Question

Find all solutions in the interval $$0^{\circ} \leq \theta \leq 360^{\circ}$$. Where necessary, use a calculator and round to one decimal place.\n$$5 \\sin ^{2} \\theta+13 \\sin \\theta - 6 = 0$$

Answer

**step1 Transform the trigonometric equation into a quadratic equation**

The given equation is in the form of a quadratic equation with respect to $$\sin \theta$$. We can simplify it by substituting a variable for $$\sin \theta$$. Let $$x = \sin \theta$$. The original equation $$5 \sin^2 \theta + 13 \sin \theta - 6 = 0$$ becomes a quadratic equation in terms of $$x$$.

$$5x^2 + 13x - 6 = 0$$

**step2 Solve the quadratic equation for x**

Now we solve the quadratic equation $$5x^2 + 13x - 6 = 0$$ for $$x$$. We can use the quadratic formula, which states that for an equation $$ax^2 + bx + c = 0$$, the solutions are given by $$x = \frac{-b \pm \sqrt{b^2 - 4ac}}{2a}$$. In our equation, $$a=5$$, $$b=13$$, and $$c=-6$$.
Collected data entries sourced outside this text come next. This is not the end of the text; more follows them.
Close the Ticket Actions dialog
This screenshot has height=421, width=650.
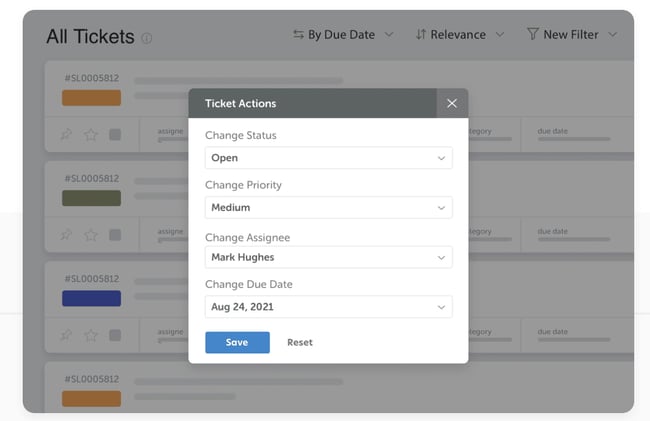click(452, 103)
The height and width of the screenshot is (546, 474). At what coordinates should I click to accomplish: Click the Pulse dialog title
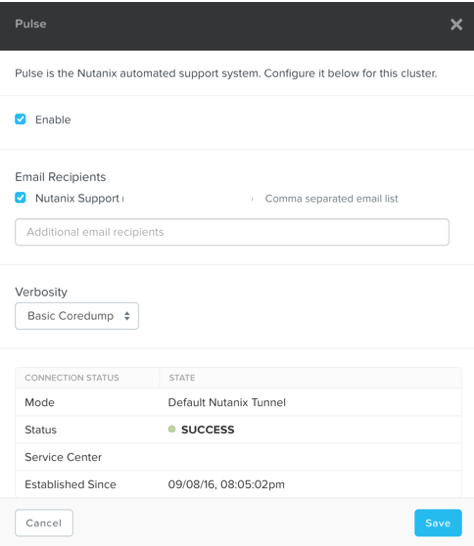pos(31,24)
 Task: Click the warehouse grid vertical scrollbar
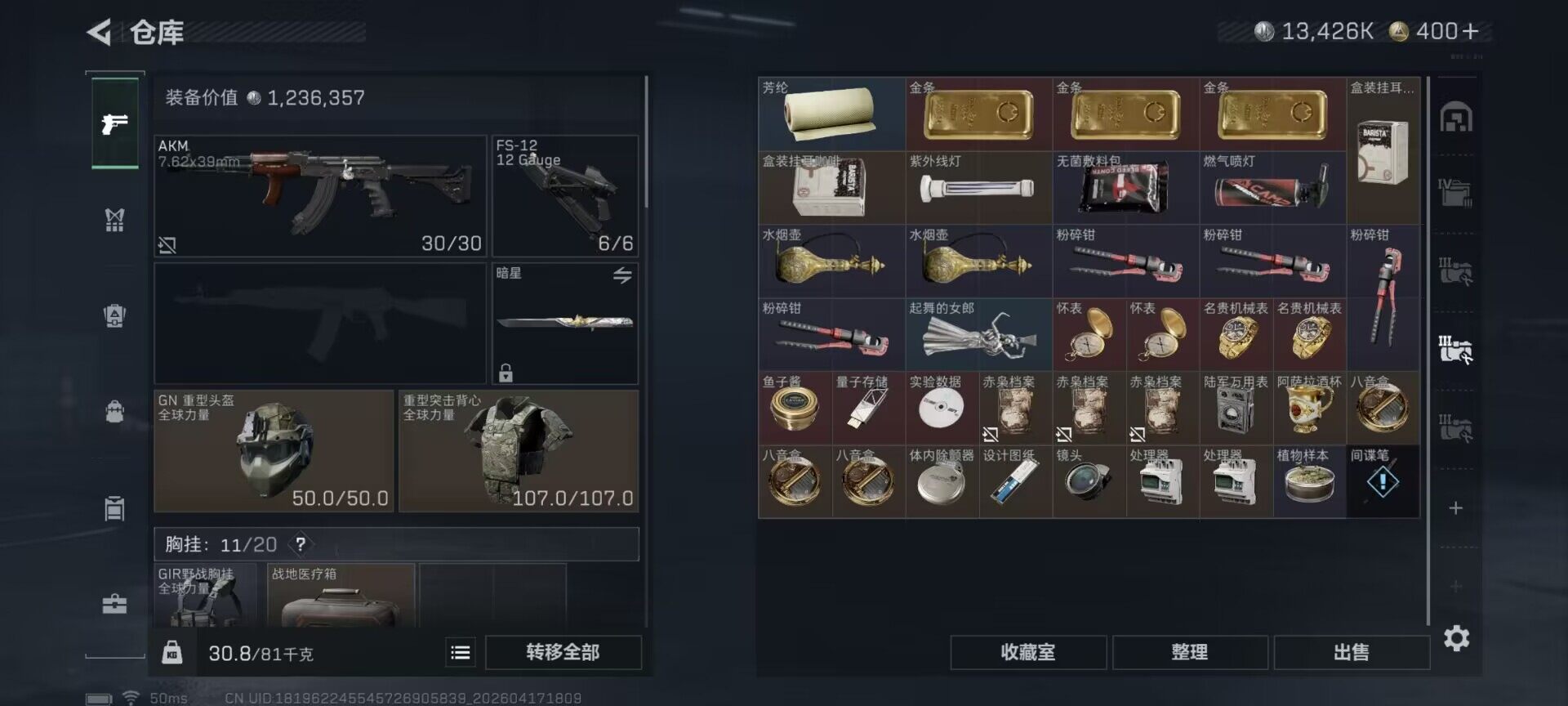point(1428,351)
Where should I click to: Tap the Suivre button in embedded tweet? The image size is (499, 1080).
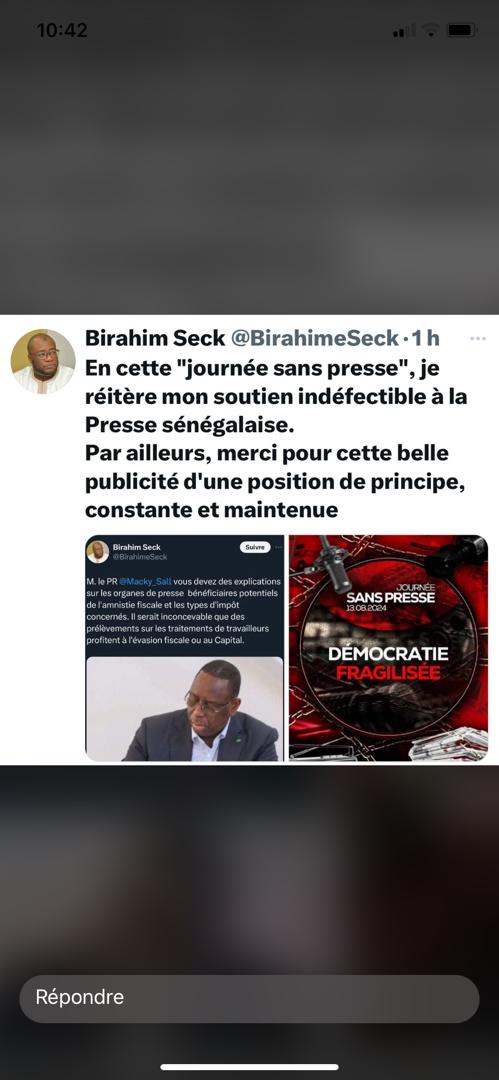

$$x = \frac{-(13) \pm \sqrt{(13)^2 - 4(5)(-6)}}{2(5)}$$

$$x = \frac{-13 \pm \sqrt{169 + 120}}{10}$$

$$x = \frac{-13 \pm \sqrt{289}}{10}$$

$$x = \frac{-13 \pm 17}{10}$$

This gives two possible solutions for $$x$$:

$$x_1 = \frac{-13 + 17}{10} = \frac{4}{10} = \frac{2}{5}$$

$$x_2 = \frac{-13 - 17}{10} = \frac{-30}{10} = -3$$

**step3 Evaluate the validity of the solutions for x in terms of $$\sin \theta$$**

Recall that we let $$x = \sin \theta$$. The range of the sine function is from -1 to 1, inclusive (i.e., $$-1 \leq \sin \theta \leq 1$$). We must check if our solutions for $$x$$ fall within this range.

For $$x_1 = \frac{2}{5}$$, we have $$\sin \theta = \frac{2}{5} = 0.4$$. This value is within the range of $$\sin \theta$$ (since $$-1 \leq 0.4 \leq 1$$), so it is a valid solution.

For $$x_2 = -3$$, we have $$\sin \theta = -3$$. This value is outside the range of $$\sin \theta$$ (since $$-3 < -1$$), so there are no solutions for $$\theta$$ from this case.

**step4 Find the angles $$\theta$$ for the valid sine value**

We need to find all angles $$\theta$$ in the interval $$0^{\circ} \leq \theta \leq 360^{\circ}$$ such that $$\sin \theta = 0.4$$. Since $$\sin \theta$$ is positive, $$\theta$$ will be in Quadrant I or Quadrant II.

First, find the reference angle, let's call it $$\alpha$$, by taking the inverse sine of the positive value:

$$\alpha = \arcsin(0.4)$$

Using a calculator and rounding to one decimal place:

$$\alpha \approx 23.6^{\circ}$$

Now find the angles in the specified quadrants:

In Quadrant I, the angle is equal to the reference angle:

$$\theta_1 = \alpha \approx 23.6^{\circ}$$

In Quadrant II, the angle is $$180^{\circ}$$ minus the reference angle:

$$\theta_2 = 180^{\circ} - \alpha \approx 180^{\circ} - 23.6^{\circ} = 156.4^{\circ}$$

Both solutions, $$23.6^{\circ}$$ and $$156.4^{\circ}$$, are within the given interval $$0^{\circ} \leq \theta \leq 360^{\circ}$$.